Both have made clear one important difference with the other candidates, by expressing support for open (mandatory) reselection of parliamentary candidates. This is a measure that would contribute to democratising and transforming the party in the right direction.

But on a number of other issues, Long-Bailey has succumbed to the agenda of Labour’s right and the capitalist press, partly blaming ‘anti-semitism’ for Labour’s election defeat, for example. Her preferred deputy is Angela Raynor, who is not a member of the left-wing Socialist Campaign Group, rather than Burgon, who is.

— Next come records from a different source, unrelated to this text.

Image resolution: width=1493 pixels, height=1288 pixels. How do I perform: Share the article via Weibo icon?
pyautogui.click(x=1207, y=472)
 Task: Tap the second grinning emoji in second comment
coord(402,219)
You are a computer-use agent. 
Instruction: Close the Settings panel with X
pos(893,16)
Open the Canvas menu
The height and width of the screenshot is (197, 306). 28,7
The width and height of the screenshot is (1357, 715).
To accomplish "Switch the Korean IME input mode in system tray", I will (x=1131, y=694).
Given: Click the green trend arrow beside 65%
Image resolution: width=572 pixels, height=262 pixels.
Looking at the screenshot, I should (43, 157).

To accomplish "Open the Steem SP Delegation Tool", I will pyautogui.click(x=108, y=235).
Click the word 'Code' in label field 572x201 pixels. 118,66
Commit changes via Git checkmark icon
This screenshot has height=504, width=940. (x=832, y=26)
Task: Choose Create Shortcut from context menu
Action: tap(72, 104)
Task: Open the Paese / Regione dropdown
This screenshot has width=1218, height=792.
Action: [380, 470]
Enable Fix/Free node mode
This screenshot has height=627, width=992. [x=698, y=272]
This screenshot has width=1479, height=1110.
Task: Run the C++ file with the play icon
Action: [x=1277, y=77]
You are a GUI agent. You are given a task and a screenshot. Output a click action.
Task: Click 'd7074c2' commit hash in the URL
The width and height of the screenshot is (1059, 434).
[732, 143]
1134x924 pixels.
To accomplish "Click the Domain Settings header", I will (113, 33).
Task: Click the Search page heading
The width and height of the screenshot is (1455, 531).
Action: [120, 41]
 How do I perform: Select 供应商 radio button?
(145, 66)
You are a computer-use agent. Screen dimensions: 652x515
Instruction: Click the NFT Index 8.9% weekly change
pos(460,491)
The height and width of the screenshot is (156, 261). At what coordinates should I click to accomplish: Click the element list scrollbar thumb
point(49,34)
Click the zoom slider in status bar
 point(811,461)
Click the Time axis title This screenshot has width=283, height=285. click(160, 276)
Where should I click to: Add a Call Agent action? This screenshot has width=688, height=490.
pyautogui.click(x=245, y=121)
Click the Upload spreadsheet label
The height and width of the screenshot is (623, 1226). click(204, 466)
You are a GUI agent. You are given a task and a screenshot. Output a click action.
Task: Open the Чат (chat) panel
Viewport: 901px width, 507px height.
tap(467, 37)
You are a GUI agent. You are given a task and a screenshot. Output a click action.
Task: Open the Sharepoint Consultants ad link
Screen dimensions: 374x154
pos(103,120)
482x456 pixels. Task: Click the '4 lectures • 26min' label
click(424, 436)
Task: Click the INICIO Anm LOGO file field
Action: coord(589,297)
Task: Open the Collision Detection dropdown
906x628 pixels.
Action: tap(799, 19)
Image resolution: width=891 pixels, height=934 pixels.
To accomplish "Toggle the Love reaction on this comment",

Whatever the contest’s outcome, the anti-establishment anger in Britain and burning need for improved living standards – which Tory prime minister Boris Johnson temporarily leant on – won’t go away. Whoever is elected will come under great pressure from workers and youth to deliver policies in their interests, as well as pressure from capitalist circles to satisfy theirs.

This will be against a background of ongoing volatility across the globe and fast-moving events, including more mass movements demanding deep-rooted change. No Labour leader will be static or isolated from influences around them. They will either accommodate to capitalist interests and – if that becomes their main trajectory – further lose their working-class electoral base, or they can help with the task of building mass working-class political representation on an anti-capitalist, socialist basis.

Before the general election, an all too common sentiment in the workers’ movement was to wait for the election, hoping for a Corbyn-led government. Now the type of unity that is needed is the building of trade union-led workers’ unity in the struggle against the Tory government, along with demands on Labour’s leaders to support that struggle against cuts in services and in defence of workers’ and democratic rights. There should be no blank cheque of support given to any of these candidates; only support and pressure for concrete measures to democratise Labour and arm it with socialist policies.

Unite union nominates Long-Bailey and Burgon

Suzanne Muna, Unite the Union executive council (personal capacity)

The Unite union executive council overwhelmingly agreed to nominate Rebecca Long-Bailey and Richard Burgon as Labour Party leader and deputy leader respectively at its special meeting on Friday 24 January.

All the candidates’ campaign statements, widely circulated ahead of the hustings, show remarkable uniformity. They emphasise the centrality of the trade unions, the need to oppose austerity, a commitment to the radical 2017 and 2019 manifestos, and call for unity among Labour MPs. The need to respect the referendum decision on leaving the EU is now widely accepted.

The statements, however, mask very real differences between the candidates. Keir Starmer, for example, spoke on the need for public sector cuts as recently as July 2019. But his statements to Unite audiences were peppered with promises to fight austerity and promote common ownership – priorities that play directly to central planks in Unite’s policy book.

Commitments to both socialism and unity were abundant in the material from all candidates, and unity, which was particularly emphasised by candidates for the deputy post.

Avoid repeats

Any new leadership may seek to avoid a repeat of Labour Party deputy leader Tom Watson’s regular and carefully timed briefings against his leader. Nonetheless, the history of some candidates suggests that loyalty is a loose concept. Both Kier Starmer and Lisa Nandy took part in the 2016 ‘chicken coup’, when an orchestrated series of resignations were arranged to grab the news headlines and inflict maximum damage on Jeremy Corbyn’s leadership.

The question for any leader, however, is ‘unity at what cost?’ Recent history should leave no doubt that if internal peace is contingent on pacifying the Blairite wing, the cost is too high. The policies must be defended and not bartered.

Among Long-Baileys advantages were her track record in the Corbyn cabinet, close alignment to Unite policies, and lack of taint from attempted coups.

If elected leader, Long-Bailey would need to demonstrate great strength and determination to resist attempts at derailment. The 2017 and 2019 manifestos offered the first serious challenge to some powerful vested capitalist interests in at least a generation. Inevitably, any leader aligned to this suite of manifesto pledges will attract sustained, personalised and dirty attacks from those seeking to maintain the balance of wealth and power in their favour.

However, Long-Bailey’s rapid acceptance of the Jewish Board of Deputies’ ‘ten pledges’, including its unqualified support for the International Holocaust Remembrance Alliance definition of anti-semitism and all its examples, however, is a disappointing sign. Both Richard Burgon and Dawn Butler, by contrast, refused to sign, although they pledged to fight racism in all its manifestations.

One of the most interesting concepts in Unite’s leadership deliberations over the last couple of weeks has been the idea that Labour councils should showcase the benefits of a future Labour government for the working class in Britain. Trade unionists, community campaigners, and constituents of Labour boroughs would indeed welcome changes aimed at drawing a clear red line between the Labour councils and the rest; it has been so lacking, to date.

The new Labour leader must place demands on Labour councillors: stop passing on cuts; set legal needs-based budgets; fight collectively alongside trade unions and communities for public services to be properly funded. Crucially, they must be willing to withdraw party support from those who do not fulfil these aims.